> [What the task asks]: Where a line in the records below includes "will", pull that line out.

Records provided: Begin

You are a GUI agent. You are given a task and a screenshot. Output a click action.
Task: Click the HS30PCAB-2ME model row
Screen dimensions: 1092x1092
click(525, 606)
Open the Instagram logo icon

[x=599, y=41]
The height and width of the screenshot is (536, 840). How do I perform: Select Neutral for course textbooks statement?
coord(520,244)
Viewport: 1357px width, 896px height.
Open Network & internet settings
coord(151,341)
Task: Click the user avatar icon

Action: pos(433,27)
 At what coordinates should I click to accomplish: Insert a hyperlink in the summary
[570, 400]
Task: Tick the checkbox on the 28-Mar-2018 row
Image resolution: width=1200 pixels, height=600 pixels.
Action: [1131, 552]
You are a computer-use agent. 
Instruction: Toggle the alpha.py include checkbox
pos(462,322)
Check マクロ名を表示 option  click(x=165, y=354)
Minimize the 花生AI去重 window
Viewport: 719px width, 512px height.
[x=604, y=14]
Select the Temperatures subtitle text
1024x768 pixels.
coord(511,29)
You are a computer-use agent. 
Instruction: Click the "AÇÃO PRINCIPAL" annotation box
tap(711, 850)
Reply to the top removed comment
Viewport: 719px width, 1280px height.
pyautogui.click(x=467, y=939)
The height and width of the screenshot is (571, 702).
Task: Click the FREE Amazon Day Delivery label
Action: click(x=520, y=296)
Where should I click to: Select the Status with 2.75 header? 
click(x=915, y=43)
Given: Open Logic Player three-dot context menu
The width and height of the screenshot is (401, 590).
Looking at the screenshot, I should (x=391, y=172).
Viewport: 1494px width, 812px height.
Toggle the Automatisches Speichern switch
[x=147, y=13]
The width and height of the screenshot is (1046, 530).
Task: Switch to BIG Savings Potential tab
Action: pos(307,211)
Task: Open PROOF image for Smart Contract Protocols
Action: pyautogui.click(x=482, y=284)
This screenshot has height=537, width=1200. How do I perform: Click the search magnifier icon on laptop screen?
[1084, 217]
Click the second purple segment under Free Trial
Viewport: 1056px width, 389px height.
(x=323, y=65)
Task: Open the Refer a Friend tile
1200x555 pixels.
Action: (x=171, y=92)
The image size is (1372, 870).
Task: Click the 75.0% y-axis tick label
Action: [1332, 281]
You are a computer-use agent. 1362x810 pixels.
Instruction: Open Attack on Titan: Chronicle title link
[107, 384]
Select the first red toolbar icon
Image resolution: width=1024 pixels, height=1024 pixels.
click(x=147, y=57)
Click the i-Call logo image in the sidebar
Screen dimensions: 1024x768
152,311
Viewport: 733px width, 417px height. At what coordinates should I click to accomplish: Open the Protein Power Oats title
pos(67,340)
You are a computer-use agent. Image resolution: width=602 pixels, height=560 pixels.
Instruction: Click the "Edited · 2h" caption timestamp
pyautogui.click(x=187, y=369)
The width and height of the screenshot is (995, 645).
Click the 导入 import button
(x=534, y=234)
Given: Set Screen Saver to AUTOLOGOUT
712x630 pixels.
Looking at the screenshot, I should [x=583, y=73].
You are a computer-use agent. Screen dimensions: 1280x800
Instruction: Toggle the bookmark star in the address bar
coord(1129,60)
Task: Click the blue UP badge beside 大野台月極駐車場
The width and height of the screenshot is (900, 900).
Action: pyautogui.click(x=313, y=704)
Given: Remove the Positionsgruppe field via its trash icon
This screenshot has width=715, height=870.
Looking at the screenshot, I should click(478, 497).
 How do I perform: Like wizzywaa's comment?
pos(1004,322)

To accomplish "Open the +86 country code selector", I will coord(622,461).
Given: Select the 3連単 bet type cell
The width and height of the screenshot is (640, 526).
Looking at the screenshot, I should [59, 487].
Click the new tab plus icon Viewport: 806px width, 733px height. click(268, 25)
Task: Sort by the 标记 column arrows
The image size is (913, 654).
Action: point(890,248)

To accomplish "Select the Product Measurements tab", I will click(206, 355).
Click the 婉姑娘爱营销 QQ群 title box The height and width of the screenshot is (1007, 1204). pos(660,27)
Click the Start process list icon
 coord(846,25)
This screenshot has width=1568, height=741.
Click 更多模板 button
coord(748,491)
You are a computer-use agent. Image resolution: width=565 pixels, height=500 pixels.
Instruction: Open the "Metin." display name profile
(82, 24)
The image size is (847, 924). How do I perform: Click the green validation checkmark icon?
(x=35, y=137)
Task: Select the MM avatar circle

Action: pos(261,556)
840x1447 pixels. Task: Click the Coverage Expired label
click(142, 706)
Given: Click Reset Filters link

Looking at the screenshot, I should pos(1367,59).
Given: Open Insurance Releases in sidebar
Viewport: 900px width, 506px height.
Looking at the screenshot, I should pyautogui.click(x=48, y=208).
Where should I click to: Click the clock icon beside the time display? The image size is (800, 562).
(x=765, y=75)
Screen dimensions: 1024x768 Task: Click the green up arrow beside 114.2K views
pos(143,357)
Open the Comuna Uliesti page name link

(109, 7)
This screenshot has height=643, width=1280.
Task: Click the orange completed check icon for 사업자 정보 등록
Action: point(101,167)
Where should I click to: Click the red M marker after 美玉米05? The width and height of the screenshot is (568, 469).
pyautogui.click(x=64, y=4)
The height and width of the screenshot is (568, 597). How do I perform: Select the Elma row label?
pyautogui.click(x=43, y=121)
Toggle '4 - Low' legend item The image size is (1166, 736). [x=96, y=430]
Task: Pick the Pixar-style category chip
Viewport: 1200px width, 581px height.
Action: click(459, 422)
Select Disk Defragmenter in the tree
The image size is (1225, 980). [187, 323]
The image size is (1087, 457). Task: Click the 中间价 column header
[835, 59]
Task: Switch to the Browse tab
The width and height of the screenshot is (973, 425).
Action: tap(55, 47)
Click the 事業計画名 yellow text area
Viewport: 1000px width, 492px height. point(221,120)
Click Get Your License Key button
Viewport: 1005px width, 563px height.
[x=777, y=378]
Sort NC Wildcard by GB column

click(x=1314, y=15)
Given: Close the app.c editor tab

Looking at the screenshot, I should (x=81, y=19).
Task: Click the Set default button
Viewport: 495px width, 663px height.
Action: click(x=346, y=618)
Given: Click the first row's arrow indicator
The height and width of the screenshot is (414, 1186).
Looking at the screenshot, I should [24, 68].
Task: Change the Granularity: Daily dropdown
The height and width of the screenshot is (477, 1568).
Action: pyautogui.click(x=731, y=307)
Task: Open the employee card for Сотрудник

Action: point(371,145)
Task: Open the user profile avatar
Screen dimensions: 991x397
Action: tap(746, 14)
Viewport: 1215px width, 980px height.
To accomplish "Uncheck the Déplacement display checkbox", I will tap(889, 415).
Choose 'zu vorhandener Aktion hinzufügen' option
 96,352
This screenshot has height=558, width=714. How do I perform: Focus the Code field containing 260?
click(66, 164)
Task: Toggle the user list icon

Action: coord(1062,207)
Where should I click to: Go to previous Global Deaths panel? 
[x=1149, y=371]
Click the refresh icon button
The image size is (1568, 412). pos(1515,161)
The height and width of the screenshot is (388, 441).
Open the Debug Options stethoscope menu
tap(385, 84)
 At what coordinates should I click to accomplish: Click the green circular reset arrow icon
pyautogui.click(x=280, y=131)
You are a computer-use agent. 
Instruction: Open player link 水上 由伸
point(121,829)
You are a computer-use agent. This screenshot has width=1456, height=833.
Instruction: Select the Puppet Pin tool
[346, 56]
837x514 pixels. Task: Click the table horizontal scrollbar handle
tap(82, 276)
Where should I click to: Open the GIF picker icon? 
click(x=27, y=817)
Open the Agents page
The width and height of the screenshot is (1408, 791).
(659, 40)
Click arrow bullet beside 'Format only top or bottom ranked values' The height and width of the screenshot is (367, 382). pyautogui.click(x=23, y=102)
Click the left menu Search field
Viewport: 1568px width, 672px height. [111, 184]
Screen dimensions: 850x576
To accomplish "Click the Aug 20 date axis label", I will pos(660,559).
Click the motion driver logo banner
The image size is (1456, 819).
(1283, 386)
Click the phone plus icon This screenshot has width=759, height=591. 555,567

Records provided: End

> [Exercise solution]:
To accomplish "Open the +86 country code selector", I will coord(622,461).
To accomplish "Select the Product Measurements tab", I will click(206, 355).
To accomplish "Uncheck the Déplacement display checkbox", I will tap(889, 415).
To accomplish "Click the Aug 20 date axis label", I will pos(660,559).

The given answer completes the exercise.